* CONSIGNE A *
Dans l'article sur la politique monétaire de Bank Al-Maghrib, réécrivez sous forme de liste le paragraphe qui commence par « Dans cette enquête, 63% » en conservant ses principaux chiffres.

Après une année de lutte contre l'inflation, Bank Al-Maghrib estime désormais que le taux directeur permet d'atteindre les objectifs. Un tournant.
Par A. Hlimi
Voici sans doute la principale phrase à retenir du dernier Conseil de Bank Al-Maghrib pour cette année 2023. Selon le wali, «le niveau actuel à 3% permet un retour de l’inflation à des niveaux en ligne avec l’objectif de stabilité des prix». Ceci sous-entend que si l’inflation poursuit sa trajectoire baissière, la Banque centrale va en finir avec son cycle restrictif qui aura duré 15 mois, où le taux directeur a été augmenté de 150 points de base à raison de 50 pb par réunion en septembre 2022, décembre 2022 et mars 2023.
Les plus avertis remarqueront également que les taux réels repassent en territoire positif pour la première fois depuis le début de la guerre en Ukraine, synonyme là aussi d’un retour à la normale. La perspective d’un plafond du taux directeur devrait rassurer les marchés sur l’orientation future de la politique monétaire. D'autant plus que le Conseil a également relevé que les anticipations d’inflation à moyen terme, telles qu’elles ressortent de l’enquête trimestrielle de BAM, ont continué de diminuer au quatrième trimestre 2023.
Dans cette enquête, 63% des répondants anticipent une stagnation de l’inflation au cours des trois prochains mois, 30% tablent sur une hausse, tandis que 7% s’attendent à une baisse. Par ailleurs, l’enquête de Bank Al-Maghrib sur les anticipations d’inflation, conduite auprès des experts du secteur financier pour le quatrième trimestre 2023, montre que ces derniers anticipent une inflation moyenne de 3,3% à l’horizon des huit prochains trimestres, au lieu de 3,9% lors de l’édition précédente.
Sur l’horizon des 12 prochains trimestres, leur anticipation s’établit à 3,2% au lieu de 3,5%. Les enquêtés estiment que l’évolution de l’inflation au cours des huit prochains trimestres dépendra essentiellement des cours mondiaux des matières premières hors pétrole, des prix à la pompe et des décisions de politique monétaire. Dans la précédente enquête, menée le trimestre précédent, les craintes étaient plutôt relatives à l'inflation chez les pays partenaires. «Tenant compte des nouvelles projections d’inflation de BAM sur la période 2023E-2025E et sur la base de notre propre analyse, nous ressortons avec deux hypothèses fortes pour 2024.

* DONNÉES FOURNIES *
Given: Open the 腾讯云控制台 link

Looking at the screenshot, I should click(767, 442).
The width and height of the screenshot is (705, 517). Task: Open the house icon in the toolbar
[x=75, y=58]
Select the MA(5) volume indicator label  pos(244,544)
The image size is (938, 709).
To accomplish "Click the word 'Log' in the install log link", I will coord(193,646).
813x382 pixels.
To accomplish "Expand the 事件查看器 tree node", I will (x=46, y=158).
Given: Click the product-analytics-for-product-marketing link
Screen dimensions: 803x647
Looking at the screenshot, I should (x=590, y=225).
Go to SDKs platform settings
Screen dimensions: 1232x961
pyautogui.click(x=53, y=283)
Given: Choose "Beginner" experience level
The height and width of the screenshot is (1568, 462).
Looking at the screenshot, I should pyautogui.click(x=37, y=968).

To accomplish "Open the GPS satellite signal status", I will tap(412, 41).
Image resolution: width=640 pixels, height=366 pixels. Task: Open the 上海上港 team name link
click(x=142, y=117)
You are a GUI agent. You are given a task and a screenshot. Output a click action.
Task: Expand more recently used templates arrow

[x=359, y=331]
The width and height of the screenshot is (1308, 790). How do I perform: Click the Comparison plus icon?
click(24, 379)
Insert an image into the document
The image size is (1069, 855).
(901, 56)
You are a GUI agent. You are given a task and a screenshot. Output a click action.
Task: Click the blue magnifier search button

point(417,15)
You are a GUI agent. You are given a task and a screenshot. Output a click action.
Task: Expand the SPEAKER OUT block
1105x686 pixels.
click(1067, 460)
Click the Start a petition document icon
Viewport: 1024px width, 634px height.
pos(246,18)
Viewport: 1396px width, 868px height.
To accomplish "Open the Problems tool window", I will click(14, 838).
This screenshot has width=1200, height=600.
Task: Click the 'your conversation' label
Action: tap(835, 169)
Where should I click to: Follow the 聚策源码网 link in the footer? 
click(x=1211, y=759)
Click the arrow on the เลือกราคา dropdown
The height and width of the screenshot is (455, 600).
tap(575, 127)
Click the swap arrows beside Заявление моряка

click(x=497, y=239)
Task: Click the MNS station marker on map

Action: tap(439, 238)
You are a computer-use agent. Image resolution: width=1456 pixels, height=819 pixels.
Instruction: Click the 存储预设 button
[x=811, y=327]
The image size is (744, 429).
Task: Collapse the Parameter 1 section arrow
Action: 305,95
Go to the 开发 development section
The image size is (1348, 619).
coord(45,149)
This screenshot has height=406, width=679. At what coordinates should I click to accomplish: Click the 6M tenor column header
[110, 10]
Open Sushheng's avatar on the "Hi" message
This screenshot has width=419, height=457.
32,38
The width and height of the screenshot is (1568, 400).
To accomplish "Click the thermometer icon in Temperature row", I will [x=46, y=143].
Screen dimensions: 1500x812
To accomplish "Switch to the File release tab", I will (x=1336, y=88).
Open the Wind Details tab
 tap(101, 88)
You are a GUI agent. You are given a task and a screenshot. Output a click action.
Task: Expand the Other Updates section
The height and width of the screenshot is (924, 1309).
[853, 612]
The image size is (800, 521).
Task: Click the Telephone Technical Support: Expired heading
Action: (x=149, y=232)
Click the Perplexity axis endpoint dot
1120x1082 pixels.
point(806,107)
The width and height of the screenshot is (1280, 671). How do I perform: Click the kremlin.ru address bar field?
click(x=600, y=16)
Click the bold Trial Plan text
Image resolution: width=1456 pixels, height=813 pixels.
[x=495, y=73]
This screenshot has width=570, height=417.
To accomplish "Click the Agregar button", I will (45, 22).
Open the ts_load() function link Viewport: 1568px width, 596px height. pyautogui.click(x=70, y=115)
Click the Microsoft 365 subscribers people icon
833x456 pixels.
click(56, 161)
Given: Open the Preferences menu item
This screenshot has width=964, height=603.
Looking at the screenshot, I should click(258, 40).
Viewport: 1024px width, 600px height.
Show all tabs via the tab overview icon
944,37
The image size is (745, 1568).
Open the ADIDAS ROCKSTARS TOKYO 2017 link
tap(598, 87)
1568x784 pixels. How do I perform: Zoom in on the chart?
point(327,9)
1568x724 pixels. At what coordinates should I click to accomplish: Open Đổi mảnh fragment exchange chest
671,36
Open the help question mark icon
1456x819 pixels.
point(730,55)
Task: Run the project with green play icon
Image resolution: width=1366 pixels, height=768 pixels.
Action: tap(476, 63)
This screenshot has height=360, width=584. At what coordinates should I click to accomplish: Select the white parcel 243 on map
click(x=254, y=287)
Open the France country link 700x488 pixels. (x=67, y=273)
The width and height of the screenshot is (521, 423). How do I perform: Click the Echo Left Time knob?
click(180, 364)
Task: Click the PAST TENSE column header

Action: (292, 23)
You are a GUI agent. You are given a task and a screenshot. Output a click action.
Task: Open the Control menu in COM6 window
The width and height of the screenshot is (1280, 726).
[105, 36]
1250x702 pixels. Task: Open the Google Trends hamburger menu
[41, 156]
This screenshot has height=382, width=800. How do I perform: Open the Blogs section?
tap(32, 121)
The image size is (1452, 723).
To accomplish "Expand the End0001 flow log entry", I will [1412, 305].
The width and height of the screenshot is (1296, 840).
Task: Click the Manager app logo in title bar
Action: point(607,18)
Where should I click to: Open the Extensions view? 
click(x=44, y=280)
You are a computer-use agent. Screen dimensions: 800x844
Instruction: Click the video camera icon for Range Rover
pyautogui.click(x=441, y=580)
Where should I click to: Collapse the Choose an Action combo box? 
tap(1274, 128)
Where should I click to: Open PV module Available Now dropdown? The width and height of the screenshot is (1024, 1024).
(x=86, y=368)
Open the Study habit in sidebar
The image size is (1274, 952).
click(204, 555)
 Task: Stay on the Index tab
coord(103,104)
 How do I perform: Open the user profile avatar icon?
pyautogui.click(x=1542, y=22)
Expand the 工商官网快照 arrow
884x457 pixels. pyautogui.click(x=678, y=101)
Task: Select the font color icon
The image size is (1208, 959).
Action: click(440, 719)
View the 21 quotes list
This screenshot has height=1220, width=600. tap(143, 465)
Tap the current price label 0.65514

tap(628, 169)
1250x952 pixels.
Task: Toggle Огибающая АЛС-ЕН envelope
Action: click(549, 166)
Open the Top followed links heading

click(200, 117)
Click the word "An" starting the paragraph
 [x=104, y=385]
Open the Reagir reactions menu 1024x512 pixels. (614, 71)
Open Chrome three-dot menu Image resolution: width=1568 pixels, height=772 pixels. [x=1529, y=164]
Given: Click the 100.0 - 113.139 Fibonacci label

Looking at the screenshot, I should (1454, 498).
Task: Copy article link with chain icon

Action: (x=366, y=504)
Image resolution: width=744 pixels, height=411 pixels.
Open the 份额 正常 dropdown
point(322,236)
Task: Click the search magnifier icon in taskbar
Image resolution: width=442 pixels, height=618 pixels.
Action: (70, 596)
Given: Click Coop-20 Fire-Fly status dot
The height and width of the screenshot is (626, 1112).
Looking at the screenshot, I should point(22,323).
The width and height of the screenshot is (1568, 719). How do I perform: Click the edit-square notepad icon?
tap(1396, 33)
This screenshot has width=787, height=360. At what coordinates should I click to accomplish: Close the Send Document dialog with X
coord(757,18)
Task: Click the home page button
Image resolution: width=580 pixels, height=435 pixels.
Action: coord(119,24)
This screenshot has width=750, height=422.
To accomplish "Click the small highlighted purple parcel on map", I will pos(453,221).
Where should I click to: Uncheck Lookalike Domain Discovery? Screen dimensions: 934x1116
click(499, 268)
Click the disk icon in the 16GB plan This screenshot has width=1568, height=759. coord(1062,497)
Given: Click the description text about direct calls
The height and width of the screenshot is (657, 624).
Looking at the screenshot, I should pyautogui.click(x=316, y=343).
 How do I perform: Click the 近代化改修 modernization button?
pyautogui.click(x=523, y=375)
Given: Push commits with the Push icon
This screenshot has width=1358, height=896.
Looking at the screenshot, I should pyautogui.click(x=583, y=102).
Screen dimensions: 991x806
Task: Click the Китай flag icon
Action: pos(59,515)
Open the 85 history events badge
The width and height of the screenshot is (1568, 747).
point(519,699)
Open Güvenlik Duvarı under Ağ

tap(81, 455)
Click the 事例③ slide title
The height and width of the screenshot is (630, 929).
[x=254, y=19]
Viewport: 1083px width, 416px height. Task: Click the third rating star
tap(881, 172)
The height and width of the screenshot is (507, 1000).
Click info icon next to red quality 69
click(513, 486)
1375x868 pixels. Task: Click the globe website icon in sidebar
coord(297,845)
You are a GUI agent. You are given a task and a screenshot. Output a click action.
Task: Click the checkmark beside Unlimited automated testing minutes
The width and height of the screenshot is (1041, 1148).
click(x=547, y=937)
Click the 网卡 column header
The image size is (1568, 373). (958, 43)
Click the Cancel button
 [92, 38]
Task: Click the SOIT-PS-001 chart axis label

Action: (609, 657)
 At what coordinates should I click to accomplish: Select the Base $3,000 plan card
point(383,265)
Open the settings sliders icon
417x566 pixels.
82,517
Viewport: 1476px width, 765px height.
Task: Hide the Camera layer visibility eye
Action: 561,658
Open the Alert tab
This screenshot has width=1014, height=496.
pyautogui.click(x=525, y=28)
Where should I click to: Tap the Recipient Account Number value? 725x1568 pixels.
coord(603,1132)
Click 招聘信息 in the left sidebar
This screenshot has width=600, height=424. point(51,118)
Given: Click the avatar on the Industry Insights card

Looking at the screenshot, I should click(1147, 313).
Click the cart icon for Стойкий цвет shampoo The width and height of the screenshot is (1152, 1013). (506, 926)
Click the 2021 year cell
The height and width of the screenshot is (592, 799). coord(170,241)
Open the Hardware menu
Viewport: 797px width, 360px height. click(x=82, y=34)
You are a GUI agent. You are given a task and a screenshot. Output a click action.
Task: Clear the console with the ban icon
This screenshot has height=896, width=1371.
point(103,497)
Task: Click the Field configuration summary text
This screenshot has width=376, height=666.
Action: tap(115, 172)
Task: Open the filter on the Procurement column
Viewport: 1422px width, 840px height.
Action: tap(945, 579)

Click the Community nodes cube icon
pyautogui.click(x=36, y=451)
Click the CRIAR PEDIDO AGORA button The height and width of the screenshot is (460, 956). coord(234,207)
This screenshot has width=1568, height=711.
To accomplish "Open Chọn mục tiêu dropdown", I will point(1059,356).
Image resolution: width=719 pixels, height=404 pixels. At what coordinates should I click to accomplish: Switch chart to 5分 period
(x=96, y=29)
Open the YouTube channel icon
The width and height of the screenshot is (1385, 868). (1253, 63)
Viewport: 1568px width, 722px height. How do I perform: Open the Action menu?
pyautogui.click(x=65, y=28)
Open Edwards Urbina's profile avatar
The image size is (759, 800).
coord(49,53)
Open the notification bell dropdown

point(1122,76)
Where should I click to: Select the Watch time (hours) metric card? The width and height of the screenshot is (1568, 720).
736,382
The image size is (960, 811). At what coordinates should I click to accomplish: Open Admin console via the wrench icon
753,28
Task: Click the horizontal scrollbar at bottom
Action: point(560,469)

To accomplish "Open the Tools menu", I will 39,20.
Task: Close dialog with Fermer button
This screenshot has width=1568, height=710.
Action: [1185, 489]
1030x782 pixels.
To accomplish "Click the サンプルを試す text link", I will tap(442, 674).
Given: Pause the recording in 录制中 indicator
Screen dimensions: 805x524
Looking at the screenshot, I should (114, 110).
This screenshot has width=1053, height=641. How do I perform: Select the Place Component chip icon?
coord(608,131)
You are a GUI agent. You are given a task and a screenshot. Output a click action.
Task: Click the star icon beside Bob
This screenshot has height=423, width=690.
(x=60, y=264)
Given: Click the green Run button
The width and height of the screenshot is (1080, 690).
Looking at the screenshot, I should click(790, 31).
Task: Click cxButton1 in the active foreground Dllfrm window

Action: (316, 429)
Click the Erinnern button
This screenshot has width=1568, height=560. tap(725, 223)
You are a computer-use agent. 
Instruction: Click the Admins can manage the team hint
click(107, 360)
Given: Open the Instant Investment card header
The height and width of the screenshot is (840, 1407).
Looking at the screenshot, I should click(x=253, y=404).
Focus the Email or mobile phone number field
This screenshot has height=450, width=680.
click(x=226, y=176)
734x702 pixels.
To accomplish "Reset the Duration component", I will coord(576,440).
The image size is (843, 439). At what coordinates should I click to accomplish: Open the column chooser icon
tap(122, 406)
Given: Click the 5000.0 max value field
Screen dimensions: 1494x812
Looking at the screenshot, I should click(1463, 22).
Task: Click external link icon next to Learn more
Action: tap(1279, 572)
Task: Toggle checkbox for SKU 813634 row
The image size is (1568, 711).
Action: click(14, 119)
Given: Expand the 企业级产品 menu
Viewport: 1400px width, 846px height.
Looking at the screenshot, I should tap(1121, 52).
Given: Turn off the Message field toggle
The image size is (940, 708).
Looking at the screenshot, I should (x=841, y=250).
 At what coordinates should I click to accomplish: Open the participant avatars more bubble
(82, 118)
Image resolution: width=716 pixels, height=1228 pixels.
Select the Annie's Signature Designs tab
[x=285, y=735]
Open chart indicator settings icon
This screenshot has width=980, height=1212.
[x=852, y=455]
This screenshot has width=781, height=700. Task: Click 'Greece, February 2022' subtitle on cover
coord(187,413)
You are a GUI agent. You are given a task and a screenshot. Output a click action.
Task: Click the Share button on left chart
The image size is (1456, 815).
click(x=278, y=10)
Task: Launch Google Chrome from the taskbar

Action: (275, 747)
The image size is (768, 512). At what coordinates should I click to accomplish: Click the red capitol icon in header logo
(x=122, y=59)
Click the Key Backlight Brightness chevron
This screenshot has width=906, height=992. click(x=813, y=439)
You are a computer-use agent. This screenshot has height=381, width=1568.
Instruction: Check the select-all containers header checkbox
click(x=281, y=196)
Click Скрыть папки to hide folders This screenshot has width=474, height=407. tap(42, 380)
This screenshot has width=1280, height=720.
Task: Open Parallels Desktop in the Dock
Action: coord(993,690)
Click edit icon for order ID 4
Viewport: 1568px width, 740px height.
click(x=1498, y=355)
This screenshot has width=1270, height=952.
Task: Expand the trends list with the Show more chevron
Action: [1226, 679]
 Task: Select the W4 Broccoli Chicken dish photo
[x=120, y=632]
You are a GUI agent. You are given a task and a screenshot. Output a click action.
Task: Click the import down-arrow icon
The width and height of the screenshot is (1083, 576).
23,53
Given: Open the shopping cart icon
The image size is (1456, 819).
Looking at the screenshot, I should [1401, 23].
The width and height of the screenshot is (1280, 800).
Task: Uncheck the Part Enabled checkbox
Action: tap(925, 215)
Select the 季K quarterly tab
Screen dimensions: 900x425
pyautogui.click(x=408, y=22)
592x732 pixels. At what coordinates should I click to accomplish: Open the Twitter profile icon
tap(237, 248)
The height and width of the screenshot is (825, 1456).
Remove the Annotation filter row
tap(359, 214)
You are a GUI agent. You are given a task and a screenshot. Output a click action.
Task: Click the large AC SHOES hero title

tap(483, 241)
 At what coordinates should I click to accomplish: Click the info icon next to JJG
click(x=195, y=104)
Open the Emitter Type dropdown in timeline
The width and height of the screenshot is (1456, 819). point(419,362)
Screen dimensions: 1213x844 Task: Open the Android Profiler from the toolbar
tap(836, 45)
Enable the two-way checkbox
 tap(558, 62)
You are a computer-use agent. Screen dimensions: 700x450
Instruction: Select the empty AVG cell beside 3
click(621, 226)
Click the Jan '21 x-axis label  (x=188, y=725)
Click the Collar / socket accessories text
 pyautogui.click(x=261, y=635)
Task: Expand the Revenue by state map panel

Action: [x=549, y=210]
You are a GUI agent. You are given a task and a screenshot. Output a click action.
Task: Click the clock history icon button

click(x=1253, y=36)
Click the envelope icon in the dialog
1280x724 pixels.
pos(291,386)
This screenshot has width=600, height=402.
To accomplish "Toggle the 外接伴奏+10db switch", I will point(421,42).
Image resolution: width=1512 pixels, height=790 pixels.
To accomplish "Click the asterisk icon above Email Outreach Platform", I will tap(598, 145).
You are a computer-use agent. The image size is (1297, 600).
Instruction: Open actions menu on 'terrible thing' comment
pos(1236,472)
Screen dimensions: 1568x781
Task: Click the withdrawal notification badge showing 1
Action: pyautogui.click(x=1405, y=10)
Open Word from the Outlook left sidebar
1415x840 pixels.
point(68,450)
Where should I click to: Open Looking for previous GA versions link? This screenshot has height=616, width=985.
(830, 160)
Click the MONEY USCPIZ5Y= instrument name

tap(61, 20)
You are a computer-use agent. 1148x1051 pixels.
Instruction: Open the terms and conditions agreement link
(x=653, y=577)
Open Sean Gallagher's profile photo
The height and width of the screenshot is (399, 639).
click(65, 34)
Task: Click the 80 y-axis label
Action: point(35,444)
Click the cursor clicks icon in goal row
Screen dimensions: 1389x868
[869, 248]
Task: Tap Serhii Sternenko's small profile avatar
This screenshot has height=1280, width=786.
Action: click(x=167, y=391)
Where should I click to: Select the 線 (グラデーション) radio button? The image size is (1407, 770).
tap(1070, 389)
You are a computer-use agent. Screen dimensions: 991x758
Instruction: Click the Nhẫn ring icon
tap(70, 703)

* CONSIGNE B *
Transformez en fichier CSV à deux colonnes, « demande » et « reponse », les entrées depuis le début des entrées jusqu'à la ligne qui contient « I will coord(193,646). », incluse. Prévoyez une ligne par demande, chaque champ entre guillemets, en remplaçant les retours à la ligne par des espaces.

* RÉPONSE COMPLÈTE A *
- Sur les trois prochains mois, 63 % des répondants anticipent une stagnation de l'inflation, 30 % une hausse et 7 % une baisse.
- L'enquête de Bank Al-Maghrib du quatrième trimestre 2023 a été menée auprès des experts du secteur financier. Ces experts anticipent une inflation moyenne de 3,3 % sur les huit prochains trimestres, contre 3,9 % lors de l'édition précédente.

* RÉPONSE COMPLÈTE B *
demande,reponse
"Given: Open the 腾讯云控制台 link","Looking at the screenshot, I should click(767, 442)."
"The width and height of the screenshot is (705, 517). Task: Open the house icon in the toolbar","[x=75, y=58]"
"Select the MA(5) volume indicator label","pos(244,544)"
"The image size is (938, 709). To accomplish ""Click the word 'Log' in the install log link"",","I will coord(193,646)."